Tuesday, November 23, 2004

Crow by Boria Sax

I found this book at random looking at the library shelves. It's part of a really cool animal series by British publisher Reaktion Books. A look at this animal (actually corvids in general: crows, ravens, jackdaws, magpies, rooks, etc.) in Mesopotamia, Egypt, Greece, Rome, Europe, Asia, American, and Native American cultures. It's a bit like Barry Lopez' Of Wolves & Men but not nearly so deep. Jim Crow, scarecrows, and a thousand stories involving crows. A cool book.
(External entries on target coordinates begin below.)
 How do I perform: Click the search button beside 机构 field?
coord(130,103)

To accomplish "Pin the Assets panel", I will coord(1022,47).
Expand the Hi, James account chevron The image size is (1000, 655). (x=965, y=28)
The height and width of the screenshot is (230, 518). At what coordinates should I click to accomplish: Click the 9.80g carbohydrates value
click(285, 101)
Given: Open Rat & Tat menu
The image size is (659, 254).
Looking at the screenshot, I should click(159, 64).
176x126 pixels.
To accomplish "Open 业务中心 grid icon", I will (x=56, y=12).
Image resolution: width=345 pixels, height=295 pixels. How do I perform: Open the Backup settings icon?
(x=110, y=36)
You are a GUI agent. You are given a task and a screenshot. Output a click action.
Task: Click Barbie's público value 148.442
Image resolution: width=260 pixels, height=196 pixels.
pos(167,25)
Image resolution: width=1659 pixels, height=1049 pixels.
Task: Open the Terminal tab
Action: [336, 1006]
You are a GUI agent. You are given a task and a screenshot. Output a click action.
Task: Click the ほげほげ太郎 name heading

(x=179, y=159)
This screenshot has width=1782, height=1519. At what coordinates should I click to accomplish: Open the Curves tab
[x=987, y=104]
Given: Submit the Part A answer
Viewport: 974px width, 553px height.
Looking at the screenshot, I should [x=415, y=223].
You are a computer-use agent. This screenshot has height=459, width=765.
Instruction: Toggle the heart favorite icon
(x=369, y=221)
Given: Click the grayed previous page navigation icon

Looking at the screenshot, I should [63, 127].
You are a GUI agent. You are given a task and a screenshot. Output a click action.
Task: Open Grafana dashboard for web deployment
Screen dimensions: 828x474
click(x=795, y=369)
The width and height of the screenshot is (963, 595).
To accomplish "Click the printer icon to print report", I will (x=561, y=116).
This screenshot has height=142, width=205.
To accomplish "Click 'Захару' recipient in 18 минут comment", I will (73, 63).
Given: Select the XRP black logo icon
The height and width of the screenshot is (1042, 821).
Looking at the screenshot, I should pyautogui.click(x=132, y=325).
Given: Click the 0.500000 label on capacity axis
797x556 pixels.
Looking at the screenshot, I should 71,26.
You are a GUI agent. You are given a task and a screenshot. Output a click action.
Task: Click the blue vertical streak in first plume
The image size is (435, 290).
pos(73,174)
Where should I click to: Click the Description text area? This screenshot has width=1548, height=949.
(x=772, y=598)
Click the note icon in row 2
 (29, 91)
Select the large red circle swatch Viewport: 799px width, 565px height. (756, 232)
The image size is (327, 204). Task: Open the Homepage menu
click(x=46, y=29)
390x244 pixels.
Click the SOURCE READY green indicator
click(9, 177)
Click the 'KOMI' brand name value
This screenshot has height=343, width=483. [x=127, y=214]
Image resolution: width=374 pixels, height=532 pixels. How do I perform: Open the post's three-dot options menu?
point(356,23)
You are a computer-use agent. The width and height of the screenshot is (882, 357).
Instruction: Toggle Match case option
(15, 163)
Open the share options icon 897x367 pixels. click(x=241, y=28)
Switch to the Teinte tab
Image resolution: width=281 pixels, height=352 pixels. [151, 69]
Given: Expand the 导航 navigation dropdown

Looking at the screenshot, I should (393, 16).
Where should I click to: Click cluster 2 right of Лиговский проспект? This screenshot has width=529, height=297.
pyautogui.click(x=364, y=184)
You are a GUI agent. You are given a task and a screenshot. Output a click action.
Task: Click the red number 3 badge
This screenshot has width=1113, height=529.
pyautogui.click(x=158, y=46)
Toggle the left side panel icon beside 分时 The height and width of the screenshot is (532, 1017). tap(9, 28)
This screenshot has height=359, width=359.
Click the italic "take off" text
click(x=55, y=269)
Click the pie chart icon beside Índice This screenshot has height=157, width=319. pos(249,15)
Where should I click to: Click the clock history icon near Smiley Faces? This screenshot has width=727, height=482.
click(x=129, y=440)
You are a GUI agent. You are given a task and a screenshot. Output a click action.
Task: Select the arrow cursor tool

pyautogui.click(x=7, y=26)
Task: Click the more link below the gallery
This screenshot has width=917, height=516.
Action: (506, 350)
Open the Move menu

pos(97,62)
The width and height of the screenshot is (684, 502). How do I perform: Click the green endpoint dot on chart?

In his musing on the Hebrew bible: "If we think of the Ark as a grand experiment in the domestication of animals, perhaps the story of Noah and the raven records the inability of certain animals to follow human direction." (34)

I've been watching crows recently. Despite their urban ubiquity, I hadn't really thot of them as more than an annoyance to me when I was in high school and I wanted to sleep in and they wouldn't let me with their incessant cawing from the birch trees 50 feet from my ears. So, the more I watch, and now having read this, I realize the brilliance of this species. When he set out to study ravens, Bernd Heinrich was warned by his advisor "Ravens...are smarter than you are, and it will take you years to outwit them enough so that you can begin to get meaningful data." (Ravens in Winter 59) I think I know what he means.

And, I'm now going to read "Has Success Spoiled the Crow?" by David Quammen.